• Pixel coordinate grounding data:
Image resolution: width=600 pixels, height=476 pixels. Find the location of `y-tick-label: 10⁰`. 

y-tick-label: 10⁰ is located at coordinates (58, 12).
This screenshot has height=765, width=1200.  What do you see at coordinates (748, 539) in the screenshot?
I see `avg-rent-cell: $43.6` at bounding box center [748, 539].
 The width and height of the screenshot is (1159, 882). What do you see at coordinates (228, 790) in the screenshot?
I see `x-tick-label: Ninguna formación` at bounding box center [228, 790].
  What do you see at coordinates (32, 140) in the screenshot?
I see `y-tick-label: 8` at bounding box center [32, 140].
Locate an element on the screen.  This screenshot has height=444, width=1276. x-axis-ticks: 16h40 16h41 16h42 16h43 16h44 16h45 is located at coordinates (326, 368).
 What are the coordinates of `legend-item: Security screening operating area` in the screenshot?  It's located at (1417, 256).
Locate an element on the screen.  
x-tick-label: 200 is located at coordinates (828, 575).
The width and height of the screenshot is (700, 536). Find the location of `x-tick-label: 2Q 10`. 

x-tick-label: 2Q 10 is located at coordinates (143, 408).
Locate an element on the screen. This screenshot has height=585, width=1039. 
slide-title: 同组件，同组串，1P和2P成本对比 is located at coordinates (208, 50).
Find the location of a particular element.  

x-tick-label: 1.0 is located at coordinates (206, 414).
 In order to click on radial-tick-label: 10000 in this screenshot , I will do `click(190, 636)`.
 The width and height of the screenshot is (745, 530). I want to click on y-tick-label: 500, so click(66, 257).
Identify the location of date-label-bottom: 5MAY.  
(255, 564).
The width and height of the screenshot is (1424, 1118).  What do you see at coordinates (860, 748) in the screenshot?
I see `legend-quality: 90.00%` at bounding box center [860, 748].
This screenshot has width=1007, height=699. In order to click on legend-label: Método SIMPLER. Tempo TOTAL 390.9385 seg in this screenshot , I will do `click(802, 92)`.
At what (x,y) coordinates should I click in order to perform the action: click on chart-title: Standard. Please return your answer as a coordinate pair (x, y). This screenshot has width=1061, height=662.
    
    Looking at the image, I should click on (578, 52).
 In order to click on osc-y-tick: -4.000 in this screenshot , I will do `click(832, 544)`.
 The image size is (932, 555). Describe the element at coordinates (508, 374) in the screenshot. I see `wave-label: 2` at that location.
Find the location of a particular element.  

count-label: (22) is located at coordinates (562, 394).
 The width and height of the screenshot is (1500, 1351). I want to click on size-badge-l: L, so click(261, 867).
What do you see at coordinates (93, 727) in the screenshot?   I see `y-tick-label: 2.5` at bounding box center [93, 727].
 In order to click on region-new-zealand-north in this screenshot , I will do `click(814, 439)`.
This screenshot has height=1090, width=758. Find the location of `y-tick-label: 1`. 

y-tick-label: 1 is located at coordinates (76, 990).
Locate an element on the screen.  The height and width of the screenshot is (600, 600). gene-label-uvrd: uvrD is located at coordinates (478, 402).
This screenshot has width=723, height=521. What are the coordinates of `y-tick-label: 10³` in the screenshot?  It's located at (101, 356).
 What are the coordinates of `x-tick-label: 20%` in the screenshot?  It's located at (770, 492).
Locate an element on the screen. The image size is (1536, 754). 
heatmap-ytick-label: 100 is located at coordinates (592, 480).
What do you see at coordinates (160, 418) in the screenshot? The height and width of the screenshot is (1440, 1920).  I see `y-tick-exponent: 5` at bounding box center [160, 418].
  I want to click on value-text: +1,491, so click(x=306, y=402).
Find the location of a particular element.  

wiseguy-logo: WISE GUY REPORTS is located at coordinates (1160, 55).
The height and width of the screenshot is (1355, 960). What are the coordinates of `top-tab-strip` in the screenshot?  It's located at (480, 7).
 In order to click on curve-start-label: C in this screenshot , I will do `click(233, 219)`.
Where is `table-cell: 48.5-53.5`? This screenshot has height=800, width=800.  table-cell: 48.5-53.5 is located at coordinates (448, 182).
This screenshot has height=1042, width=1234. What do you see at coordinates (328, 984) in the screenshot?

• What you have to do: Reproduce all of the data above, swapping every "Locate an element" for "Find an element". Leave everything else unchanged.

• Expected answer:
Image resolution: width=600 pixels, height=476 pixels. Find the location of `y-tick-label: 10⁰`. 

y-tick-label: 10⁰ is located at coordinates (58, 12).
This screenshot has height=765, width=1200.  What do you see at coordinates (748, 539) in the screenshot?
I see `avg-rent-cell: $43.6` at bounding box center [748, 539].
 The width and height of the screenshot is (1159, 882). What do you see at coordinates (228, 790) in the screenshot?
I see `x-tick-label: Ninguna formación` at bounding box center [228, 790].
  What do you see at coordinates (32, 140) in the screenshot?
I see `y-tick-label: 8` at bounding box center [32, 140].
Find an element on the screen.  This screenshot has height=444, width=1276. x-axis-ticks: 16h40 16h41 16h42 16h43 16h44 16h45 is located at coordinates (326, 368).
 What are the coordinates of `legend-item: Security screening operating area` in the screenshot?  It's located at (1417, 256).
Find an element on the screen.  
x-tick-label: 200 is located at coordinates (828, 575).
The width and height of the screenshot is (700, 536). Find the location of `x-tick-label: 2Q 10`. 

x-tick-label: 2Q 10 is located at coordinates (143, 408).
Find an element on the screen. This screenshot has height=585, width=1039. 
slide-title: 同组件，同组串，1P和2P成本对比 is located at coordinates (208, 50).
Find the location of a particular element.  

x-tick-label: 1.0 is located at coordinates (206, 414).
 In order to click on radial-tick-label: 10000 in this screenshot , I will do `click(190, 636)`.
 The width and height of the screenshot is (745, 530). I want to click on y-tick-label: 500, so click(66, 257).
Identify the location of date-label-bottom: 5MAY.  
(255, 564).
The width and height of the screenshot is (1424, 1118).  What do you see at coordinates (860, 748) in the screenshot?
I see `legend-quality: 90.00%` at bounding box center [860, 748].
This screenshot has width=1007, height=699. In order to click on legend-label: Método SIMPLER. Tempo TOTAL 390.9385 seg in this screenshot , I will do `click(802, 92)`.
At what (x,y) coordinates should I click in order to perform the action: click on chart-title: Standard. Please return your answer as a coordinate pair (x, y). This screenshot has width=1061, height=662.
    
    Looking at the image, I should click on (578, 52).
 In order to click on osc-y-tick: -4.000 in this screenshot , I will do `click(832, 544)`.
 The image size is (932, 555). Describe the element at coordinates (508, 374) in the screenshot. I see `wave-label: 2` at that location.
Find the location of a particular element.  

count-label: (22) is located at coordinates (562, 394).
 The width and height of the screenshot is (1500, 1351). I want to click on size-badge-l: L, so click(261, 867).
What do you see at coordinates (93, 727) in the screenshot?   I see `y-tick-label: 2.5` at bounding box center [93, 727].
 In order to click on region-new-zealand-north in this screenshot , I will do `click(814, 439)`.
This screenshot has height=1090, width=758. Find the location of `y-tick-label: 1`. 

y-tick-label: 1 is located at coordinates (76, 990).
Find an element on the screen.  The height and width of the screenshot is (600, 600). gene-label-uvrd: uvrD is located at coordinates (478, 402).
This screenshot has width=723, height=521. What are the coordinates of `y-tick-label: 10³` in the screenshot?  It's located at (101, 356).
 What are the coordinates of `x-tick-label: 20%` in the screenshot?  It's located at (770, 492).
Find an element on the screen. The image size is (1536, 754). 
heatmap-ytick-label: 100 is located at coordinates (592, 480).
What do you see at coordinates (160, 418) in the screenshot? The height and width of the screenshot is (1440, 1920).  I see `y-tick-exponent: 5` at bounding box center [160, 418].
  I want to click on value-text: +1,491, so click(x=306, y=402).
Find the location of a particular element.  

wiseguy-logo: WISE GUY REPORTS is located at coordinates (1160, 55).
The height and width of the screenshot is (1355, 960). What are the coordinates of `top-tab-strip` in the screenshot?  It's located at (480, 7).
 In order to click on curve-start-label: C in this screenshot , I will do `click(233, 219)`.
Where is `table-cell: 48.5-53.5`? This screenshot has height=800, width=800.  table-cell: 48.5-53.5 is located at coordinates (448, 182).
This screenshot has height=1042, width=1234. What do you see at coordinates (328, 984) in the screenshot?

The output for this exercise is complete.